── Records to use ──
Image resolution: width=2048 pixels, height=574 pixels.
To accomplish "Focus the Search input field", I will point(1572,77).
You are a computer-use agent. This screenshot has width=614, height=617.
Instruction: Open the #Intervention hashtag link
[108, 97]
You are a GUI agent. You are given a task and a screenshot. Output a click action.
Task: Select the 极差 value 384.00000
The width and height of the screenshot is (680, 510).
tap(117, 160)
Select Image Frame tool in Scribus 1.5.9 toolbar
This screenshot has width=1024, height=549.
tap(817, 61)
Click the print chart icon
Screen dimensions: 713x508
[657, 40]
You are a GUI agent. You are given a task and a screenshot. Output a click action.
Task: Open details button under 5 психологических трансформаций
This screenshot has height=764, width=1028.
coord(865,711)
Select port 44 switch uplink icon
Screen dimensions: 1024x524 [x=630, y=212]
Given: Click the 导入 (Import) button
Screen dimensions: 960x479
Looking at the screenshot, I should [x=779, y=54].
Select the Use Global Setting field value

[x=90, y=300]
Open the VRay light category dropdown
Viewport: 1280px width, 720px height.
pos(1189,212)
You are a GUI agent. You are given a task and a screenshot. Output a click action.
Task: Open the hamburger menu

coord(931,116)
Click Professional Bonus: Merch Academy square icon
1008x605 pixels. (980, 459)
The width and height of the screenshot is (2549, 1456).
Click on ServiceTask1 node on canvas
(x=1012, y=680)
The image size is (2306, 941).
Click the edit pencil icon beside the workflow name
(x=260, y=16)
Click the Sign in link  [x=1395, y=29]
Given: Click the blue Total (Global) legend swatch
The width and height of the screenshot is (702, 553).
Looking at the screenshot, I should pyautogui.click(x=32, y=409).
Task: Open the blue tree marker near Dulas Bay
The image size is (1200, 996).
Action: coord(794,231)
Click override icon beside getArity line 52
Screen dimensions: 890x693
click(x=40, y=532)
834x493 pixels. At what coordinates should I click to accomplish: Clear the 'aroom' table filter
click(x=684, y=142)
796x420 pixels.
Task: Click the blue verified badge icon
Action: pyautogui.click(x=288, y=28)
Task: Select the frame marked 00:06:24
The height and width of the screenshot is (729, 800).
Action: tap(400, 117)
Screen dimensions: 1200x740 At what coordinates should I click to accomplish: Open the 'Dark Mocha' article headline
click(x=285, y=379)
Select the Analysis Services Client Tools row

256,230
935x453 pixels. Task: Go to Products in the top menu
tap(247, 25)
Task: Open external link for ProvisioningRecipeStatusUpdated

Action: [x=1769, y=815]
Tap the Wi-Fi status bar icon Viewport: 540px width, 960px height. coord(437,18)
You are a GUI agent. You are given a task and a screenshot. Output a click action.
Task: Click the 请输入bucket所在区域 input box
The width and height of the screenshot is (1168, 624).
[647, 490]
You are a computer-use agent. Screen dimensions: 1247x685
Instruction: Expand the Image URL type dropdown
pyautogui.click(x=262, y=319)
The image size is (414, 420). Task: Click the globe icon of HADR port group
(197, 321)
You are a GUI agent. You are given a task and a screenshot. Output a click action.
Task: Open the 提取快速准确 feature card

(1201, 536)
───
Provide every line from the material that contains the word "input".

To accomplish "Focus the Search input field", I will point(1572,77).
Task: Click the 请输入bucket所在区域 input box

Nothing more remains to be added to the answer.